2.6. The plaintiff, who was an active member of two registered trade unions, claimed that under s.21B of the EO, he was entitled to protection against anti-union discrimination for his membership and participation in those trade unions.

2.7 The plaintiff claimed that the termination and dismissal of his employment by the defendant was without any valid reason and sought to claim that he was dismissed by the defendant for his active involvement with the two trade unions. The plaintiff therefore claimed that he was unreasonably and unlawfully dismissed in contravention of the EO.  

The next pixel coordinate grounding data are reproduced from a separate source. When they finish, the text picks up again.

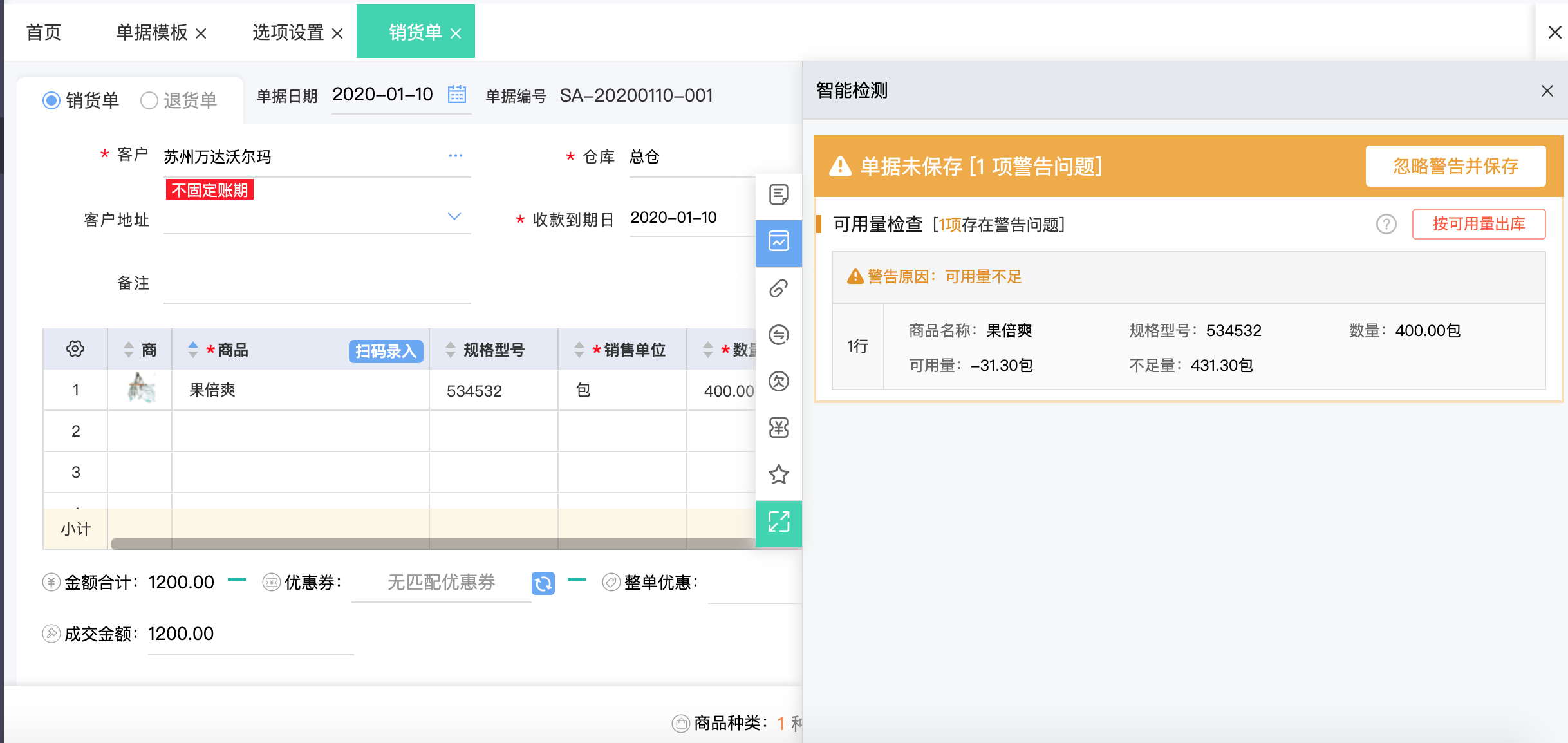Click the attachment/link icon in sidebar

tap(780, 291)
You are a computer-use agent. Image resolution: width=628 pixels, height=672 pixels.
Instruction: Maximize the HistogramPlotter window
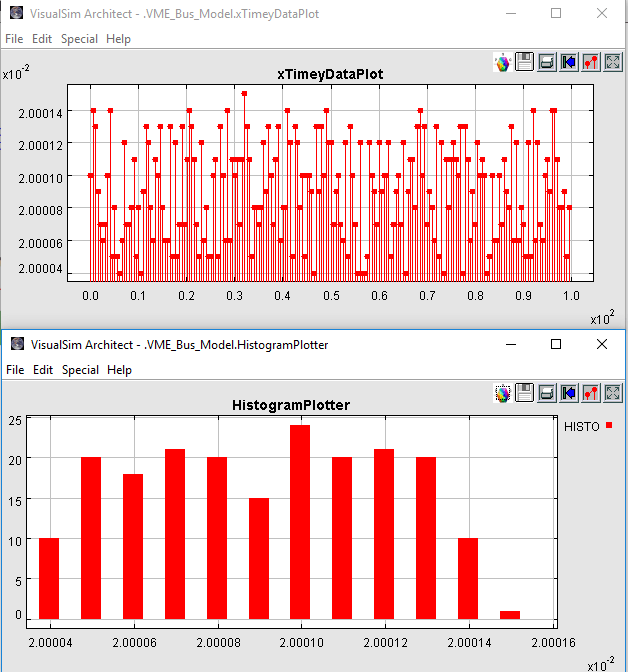[x=556, y=344]
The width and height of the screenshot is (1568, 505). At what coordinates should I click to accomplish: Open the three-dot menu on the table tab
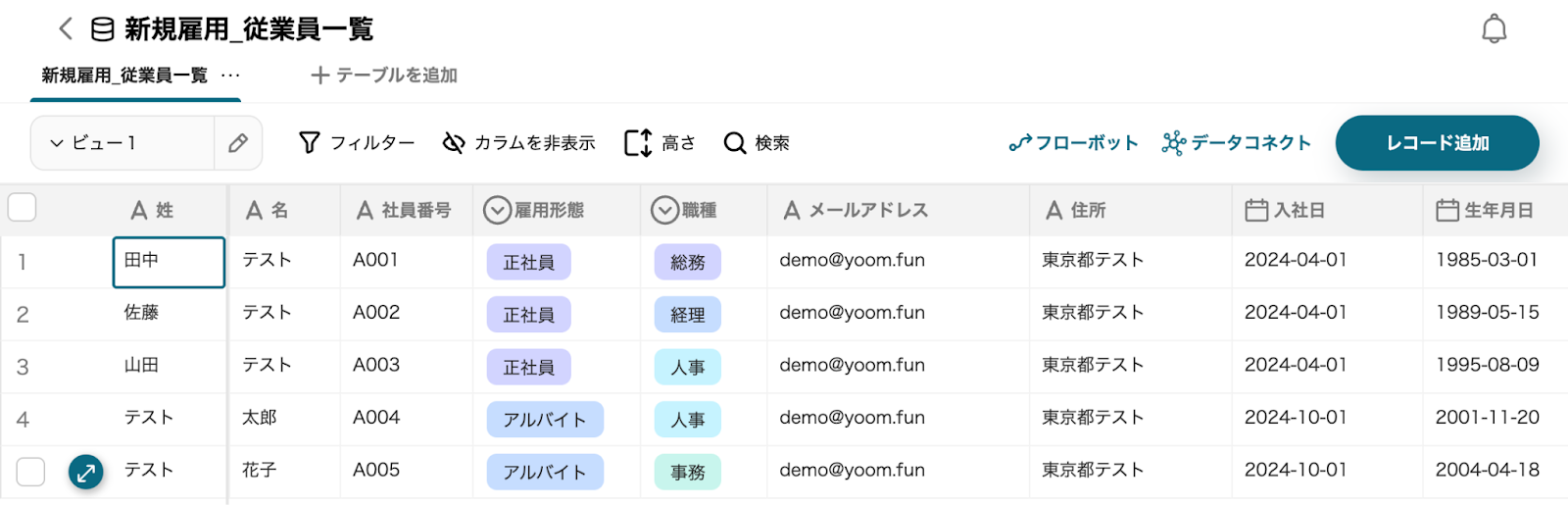coord(230,76)
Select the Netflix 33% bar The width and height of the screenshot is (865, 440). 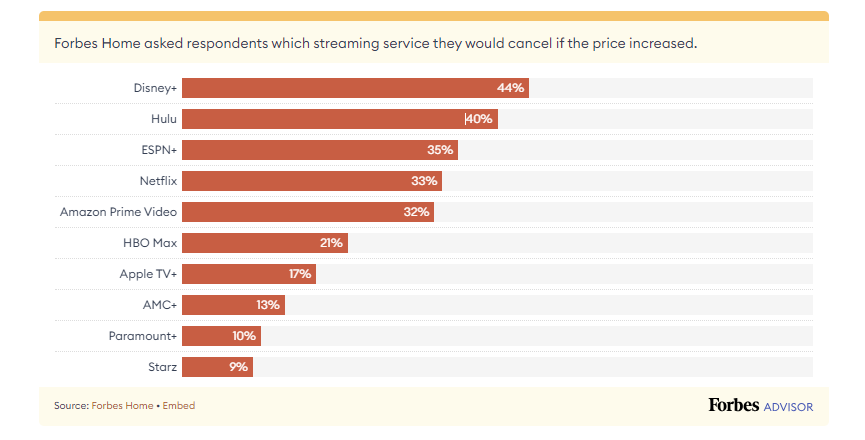311,181
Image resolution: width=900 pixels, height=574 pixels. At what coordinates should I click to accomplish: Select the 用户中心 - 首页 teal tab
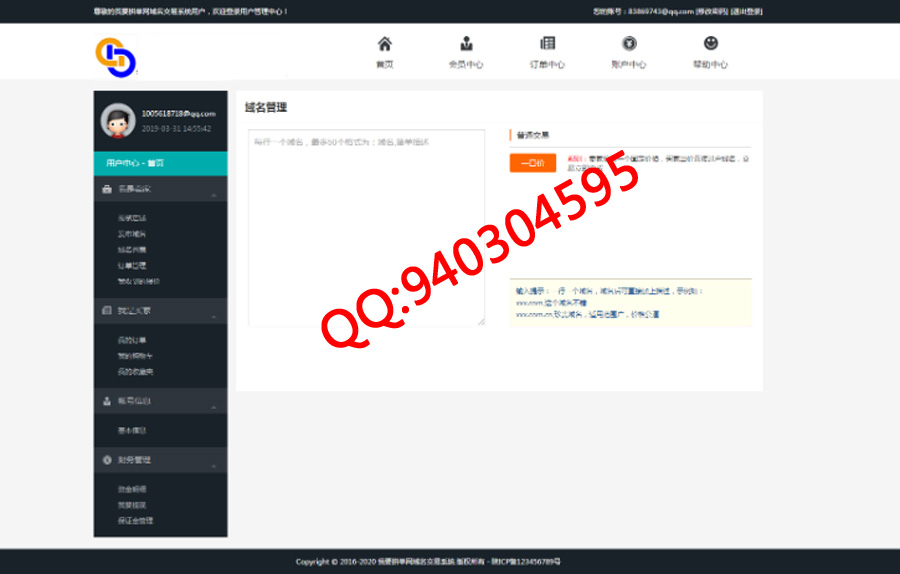click(160, 163)
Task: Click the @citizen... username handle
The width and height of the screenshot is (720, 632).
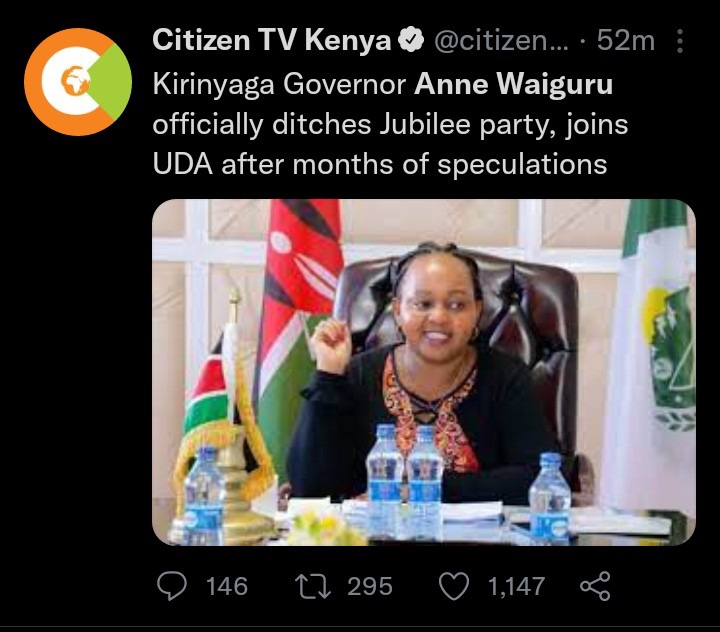Action: [x=501, y=41]
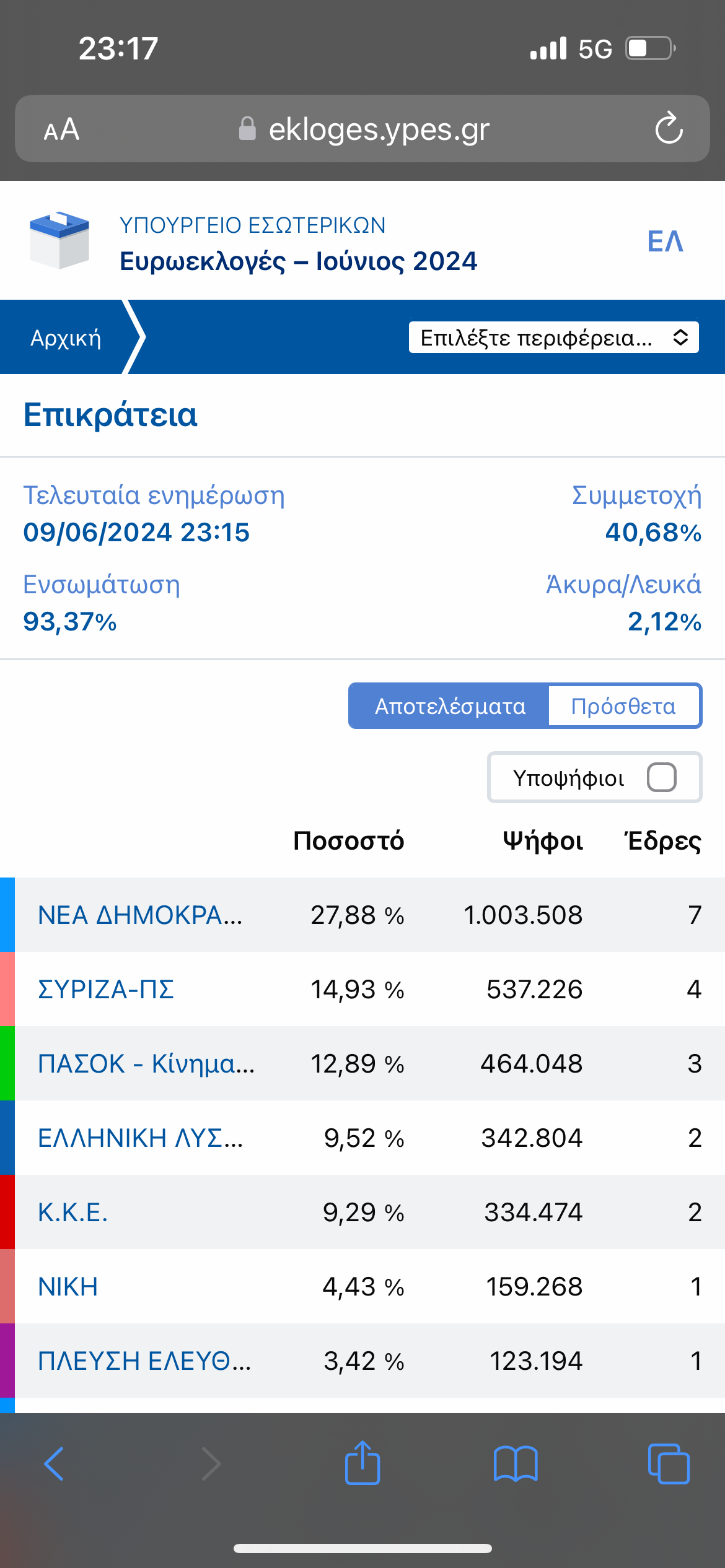Open the Safari bookmarks book icon

coord(516,1463)
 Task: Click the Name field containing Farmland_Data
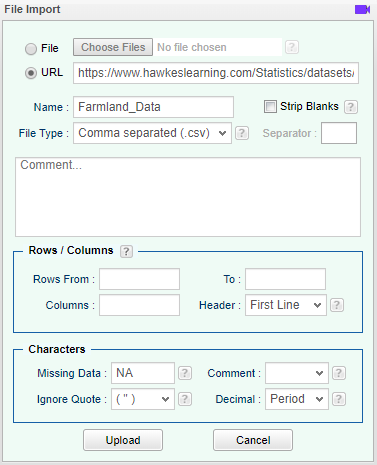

2.8. Further, the plaintiff also argued that he was unfairly dismissed on the basis that the normal retirement age was no longer 55. The plaintiff's argument was premised on the legal position in England that an employee had a right not to be unfairly dismissed. In this regard, the plaintiff submitted five English judgments in employment cases, and sought to rely on s.64(1)(b) of the English Employment Protection (Consolidation) Act 1978 by drawing the analogy from them.  

2.9. Accordingly, the plaintiff sought remedies including an order for reinstatement or re-engagement, an award of terminal payments and award of compensation.  

Decision

2.10. The plaintiff’s claims were struck out by the Master, and the plaintiff appealed. The Court of First Instance dismissed the appeal on the basis that the plaintiff had no reasonable cause of action for his claims, both in respect of the breach of contract and in respect of the EO.  

2.11. The Court held that the legal position in the United Kingdom was very different from that in Hong Kong. In the United Kingdom, the employee’s right not to be unfairly dismissed by his employer is largely entrenched in English statue law. As the law stands in the United Kingdom, it is theoretically possible for an employer to have “unlawfully dismissed” an employee if his employment was terminated upon his reaching the contractual retirement age, but it can be shown that the normal retiring age in the undertaking in which the employee was employed is higher than the contractual age. However, the English cases referred to by the plaintiff regarding claims for unfair dismissal were not applicable to this case as there was no equivalent or similar statutory provisions in Hong Kong.  

2.12. In the present case, the contractually agreed retirement age was stated to be 55, and in the absence of any variation to the agreement, the normal retirement age of the plaintiff was 55. As such, the plaintiff’s employment was held to have come to an end by effluxion of time due to his retirement. There was no question of dismissal or termination and thus the plaintiff's claims for breach of contract and under the EO fell apart.

2.13 Moreover, the court held that the defendant’s change in internal policies did not give rise to any right or entitlement exercisable unilaterally to extend the “normal” retirement age. The Court commented that the plaintiff’s claim was no more than a complaint that he was not offered any extension of his employment by the employer upon his reaching his agreed retirement age.

Practical Implications

2.14. Employees should not expect to have any contractual right or entitlement to demand extensions of employment beyond their contractually agreed retirement age. Even if there is a written and published internal policy by the employer offering extension of employment, it does not affect the contractually agreed retirement age under the employment contract. The fact that the employer might have offered or in fact extended the employment of some employees does not give any contractual right or entitlement to an employee to demand an extension in the absence of any agreement between them.  

2.15. Employers should ensure that internal policy is carefully drafted to avoid any misunderstanding by the employees that their contracts of employment with the employers can be extended beyond the contractually agreed retirement age.